Only the lines that hold "computer" should be in the answer, each copied from the data below.

[Extracted entries — start]

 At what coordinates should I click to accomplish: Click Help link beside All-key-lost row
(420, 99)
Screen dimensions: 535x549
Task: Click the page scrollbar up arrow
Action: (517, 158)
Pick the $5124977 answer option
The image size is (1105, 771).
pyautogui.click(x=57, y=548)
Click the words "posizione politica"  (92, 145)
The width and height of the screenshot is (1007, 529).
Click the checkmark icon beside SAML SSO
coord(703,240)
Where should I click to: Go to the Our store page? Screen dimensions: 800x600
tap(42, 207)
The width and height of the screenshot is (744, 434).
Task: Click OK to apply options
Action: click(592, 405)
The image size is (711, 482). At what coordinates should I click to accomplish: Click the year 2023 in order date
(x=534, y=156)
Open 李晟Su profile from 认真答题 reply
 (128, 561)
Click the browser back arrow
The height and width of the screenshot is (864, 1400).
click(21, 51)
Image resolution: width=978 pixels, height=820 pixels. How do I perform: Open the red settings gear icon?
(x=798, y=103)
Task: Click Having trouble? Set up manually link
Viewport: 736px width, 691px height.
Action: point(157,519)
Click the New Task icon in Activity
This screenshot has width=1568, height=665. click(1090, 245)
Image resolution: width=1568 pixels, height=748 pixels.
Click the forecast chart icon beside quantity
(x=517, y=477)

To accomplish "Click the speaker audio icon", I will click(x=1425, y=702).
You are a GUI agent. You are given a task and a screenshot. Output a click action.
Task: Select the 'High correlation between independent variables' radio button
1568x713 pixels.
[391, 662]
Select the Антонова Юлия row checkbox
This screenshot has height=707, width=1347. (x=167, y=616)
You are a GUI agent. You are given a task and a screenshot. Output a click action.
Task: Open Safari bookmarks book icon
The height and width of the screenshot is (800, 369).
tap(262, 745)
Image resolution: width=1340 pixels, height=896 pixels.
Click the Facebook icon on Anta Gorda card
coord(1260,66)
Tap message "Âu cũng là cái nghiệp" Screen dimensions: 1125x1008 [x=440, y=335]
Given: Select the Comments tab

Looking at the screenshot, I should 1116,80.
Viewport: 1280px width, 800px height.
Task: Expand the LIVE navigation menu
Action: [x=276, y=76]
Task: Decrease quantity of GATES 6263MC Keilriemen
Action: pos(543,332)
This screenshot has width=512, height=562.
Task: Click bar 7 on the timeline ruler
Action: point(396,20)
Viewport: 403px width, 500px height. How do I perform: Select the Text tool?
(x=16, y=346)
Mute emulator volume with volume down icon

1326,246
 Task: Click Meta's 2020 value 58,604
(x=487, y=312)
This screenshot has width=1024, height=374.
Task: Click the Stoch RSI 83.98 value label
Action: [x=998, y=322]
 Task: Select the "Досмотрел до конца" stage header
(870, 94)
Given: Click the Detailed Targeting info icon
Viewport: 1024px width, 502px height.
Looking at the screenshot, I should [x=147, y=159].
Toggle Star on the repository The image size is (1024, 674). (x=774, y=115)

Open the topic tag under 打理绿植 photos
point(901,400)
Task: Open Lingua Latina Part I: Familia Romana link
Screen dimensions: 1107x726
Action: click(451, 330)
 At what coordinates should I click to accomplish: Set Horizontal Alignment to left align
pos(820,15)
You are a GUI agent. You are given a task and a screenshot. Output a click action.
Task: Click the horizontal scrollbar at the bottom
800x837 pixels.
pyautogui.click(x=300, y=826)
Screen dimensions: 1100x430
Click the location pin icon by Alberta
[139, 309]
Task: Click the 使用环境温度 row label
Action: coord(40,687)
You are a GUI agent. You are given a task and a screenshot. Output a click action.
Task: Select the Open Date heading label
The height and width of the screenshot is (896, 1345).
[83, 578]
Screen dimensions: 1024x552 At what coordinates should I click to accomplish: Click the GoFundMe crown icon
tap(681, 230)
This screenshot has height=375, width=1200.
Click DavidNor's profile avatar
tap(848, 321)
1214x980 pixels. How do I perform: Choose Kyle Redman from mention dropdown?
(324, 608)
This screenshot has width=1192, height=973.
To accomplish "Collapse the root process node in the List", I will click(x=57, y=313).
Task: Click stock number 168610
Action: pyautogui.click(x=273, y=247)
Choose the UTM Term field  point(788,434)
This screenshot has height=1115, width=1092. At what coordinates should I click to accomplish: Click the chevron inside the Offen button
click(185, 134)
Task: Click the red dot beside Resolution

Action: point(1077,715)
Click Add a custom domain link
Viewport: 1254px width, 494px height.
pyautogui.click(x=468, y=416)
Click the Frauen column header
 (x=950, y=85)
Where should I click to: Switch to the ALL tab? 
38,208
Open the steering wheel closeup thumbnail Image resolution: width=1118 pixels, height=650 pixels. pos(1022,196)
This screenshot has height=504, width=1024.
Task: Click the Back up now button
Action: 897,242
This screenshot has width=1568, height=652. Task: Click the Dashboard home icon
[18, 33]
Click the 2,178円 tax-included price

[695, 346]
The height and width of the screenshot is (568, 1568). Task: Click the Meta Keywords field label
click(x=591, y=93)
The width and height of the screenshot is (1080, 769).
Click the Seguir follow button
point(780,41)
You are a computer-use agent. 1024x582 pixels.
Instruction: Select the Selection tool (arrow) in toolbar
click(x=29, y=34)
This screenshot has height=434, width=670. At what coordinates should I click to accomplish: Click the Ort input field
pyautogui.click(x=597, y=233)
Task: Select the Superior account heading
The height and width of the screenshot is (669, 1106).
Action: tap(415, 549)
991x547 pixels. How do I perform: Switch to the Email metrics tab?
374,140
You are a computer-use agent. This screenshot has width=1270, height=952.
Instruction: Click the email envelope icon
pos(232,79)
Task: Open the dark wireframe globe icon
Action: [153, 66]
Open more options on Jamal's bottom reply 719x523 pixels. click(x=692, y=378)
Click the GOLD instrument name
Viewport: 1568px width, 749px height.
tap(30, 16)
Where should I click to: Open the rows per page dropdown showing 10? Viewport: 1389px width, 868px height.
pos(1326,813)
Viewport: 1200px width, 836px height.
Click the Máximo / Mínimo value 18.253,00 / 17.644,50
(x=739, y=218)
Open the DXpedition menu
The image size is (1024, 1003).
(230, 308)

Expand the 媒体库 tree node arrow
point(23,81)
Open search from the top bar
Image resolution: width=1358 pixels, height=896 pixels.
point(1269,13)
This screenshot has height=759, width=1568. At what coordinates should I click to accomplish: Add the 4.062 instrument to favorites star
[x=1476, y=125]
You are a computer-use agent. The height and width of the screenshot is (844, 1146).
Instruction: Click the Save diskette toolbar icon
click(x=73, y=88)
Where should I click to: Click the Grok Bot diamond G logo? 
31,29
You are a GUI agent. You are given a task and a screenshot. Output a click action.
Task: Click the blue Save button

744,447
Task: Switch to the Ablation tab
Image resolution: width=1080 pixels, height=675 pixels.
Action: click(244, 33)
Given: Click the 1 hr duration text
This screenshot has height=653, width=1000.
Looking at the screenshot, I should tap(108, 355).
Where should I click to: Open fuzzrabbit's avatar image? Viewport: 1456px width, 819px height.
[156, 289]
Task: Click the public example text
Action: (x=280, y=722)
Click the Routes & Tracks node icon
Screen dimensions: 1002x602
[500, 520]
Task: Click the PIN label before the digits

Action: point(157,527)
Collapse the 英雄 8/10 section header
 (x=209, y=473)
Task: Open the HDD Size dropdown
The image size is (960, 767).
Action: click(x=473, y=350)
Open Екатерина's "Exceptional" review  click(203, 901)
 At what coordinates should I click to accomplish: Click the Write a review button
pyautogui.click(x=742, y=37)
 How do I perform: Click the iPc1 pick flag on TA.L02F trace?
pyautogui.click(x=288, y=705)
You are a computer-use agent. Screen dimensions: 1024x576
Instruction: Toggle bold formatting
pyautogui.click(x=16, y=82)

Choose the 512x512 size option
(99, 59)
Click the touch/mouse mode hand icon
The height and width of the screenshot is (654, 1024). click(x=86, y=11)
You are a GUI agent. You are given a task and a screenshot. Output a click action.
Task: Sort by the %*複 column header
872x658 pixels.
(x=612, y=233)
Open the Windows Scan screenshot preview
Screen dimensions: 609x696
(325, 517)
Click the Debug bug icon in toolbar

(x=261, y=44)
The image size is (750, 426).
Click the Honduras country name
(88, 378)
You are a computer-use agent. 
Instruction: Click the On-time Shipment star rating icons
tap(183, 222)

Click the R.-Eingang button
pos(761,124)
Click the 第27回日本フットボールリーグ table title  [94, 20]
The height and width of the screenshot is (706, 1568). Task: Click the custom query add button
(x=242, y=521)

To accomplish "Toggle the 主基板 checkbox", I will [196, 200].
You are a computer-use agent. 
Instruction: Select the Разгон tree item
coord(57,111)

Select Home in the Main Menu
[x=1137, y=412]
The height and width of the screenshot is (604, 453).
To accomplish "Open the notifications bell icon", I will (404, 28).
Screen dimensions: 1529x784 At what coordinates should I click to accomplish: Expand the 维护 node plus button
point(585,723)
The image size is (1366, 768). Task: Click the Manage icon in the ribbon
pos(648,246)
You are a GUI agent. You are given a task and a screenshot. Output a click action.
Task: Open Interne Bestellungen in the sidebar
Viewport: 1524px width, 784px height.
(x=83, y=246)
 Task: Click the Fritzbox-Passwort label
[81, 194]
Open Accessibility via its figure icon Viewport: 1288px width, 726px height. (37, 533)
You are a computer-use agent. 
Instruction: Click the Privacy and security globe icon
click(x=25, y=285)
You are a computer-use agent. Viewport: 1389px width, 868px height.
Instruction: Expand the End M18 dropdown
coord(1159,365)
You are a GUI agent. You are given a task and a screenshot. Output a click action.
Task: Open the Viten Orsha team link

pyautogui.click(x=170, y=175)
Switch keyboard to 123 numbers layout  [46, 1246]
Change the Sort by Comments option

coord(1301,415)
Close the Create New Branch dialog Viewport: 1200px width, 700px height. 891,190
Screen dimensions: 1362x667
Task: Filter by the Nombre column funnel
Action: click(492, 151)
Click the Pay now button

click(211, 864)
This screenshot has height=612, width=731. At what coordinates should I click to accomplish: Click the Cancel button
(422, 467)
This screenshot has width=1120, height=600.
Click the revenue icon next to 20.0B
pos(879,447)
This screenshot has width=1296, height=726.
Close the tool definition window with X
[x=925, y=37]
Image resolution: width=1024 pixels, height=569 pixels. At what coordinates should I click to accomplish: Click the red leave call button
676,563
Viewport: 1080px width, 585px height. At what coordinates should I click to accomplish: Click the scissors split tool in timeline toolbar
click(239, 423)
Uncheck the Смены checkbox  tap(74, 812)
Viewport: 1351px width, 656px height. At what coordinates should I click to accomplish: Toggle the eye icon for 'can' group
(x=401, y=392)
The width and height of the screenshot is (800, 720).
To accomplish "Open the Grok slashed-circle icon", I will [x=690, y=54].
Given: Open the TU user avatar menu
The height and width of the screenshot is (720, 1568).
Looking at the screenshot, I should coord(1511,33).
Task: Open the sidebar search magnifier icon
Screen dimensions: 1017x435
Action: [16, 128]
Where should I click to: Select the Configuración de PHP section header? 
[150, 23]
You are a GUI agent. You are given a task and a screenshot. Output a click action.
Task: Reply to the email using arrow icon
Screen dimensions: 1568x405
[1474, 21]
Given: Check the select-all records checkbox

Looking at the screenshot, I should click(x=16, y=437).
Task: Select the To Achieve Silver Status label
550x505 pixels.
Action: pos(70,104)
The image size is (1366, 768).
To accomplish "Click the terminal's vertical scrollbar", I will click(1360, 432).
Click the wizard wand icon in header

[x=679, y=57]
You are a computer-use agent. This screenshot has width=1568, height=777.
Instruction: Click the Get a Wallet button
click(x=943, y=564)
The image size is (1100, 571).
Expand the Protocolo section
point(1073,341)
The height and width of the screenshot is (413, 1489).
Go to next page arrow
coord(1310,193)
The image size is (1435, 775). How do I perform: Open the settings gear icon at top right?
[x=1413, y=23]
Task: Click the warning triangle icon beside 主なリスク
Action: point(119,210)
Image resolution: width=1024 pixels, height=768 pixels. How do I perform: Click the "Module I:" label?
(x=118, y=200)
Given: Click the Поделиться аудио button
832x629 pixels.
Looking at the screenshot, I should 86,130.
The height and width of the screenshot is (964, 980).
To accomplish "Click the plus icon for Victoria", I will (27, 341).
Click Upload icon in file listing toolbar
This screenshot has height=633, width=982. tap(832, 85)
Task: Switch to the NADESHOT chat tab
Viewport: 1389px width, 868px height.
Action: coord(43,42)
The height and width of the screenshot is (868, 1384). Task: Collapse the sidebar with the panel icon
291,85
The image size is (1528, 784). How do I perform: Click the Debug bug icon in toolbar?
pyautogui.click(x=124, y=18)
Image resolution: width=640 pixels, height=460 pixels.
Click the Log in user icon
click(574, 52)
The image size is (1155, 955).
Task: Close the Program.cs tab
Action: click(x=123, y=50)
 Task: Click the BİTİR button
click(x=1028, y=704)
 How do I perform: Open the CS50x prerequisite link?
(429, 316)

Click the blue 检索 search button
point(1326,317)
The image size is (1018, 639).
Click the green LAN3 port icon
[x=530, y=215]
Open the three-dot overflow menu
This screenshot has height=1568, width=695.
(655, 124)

[Extracted entries — finish]

# Completed task
You are a computer-use agent. 1024x582 pixels.
You are a computer-use agent. This screenshot has width=1270, height=952.
You are a computer-use agent. The height and width of the screenshot is (844, 1146).
You are a computer-use agent. Screen dimensions: 1024x576
You are a computer-use agent. 
You are a computer-use agent. 
You are a computer-use agent. 
You are a computer-use agent. Viewport: 1389px width, 868px height.
You are a computer-use agent. This screenshot has width=1568, height=777.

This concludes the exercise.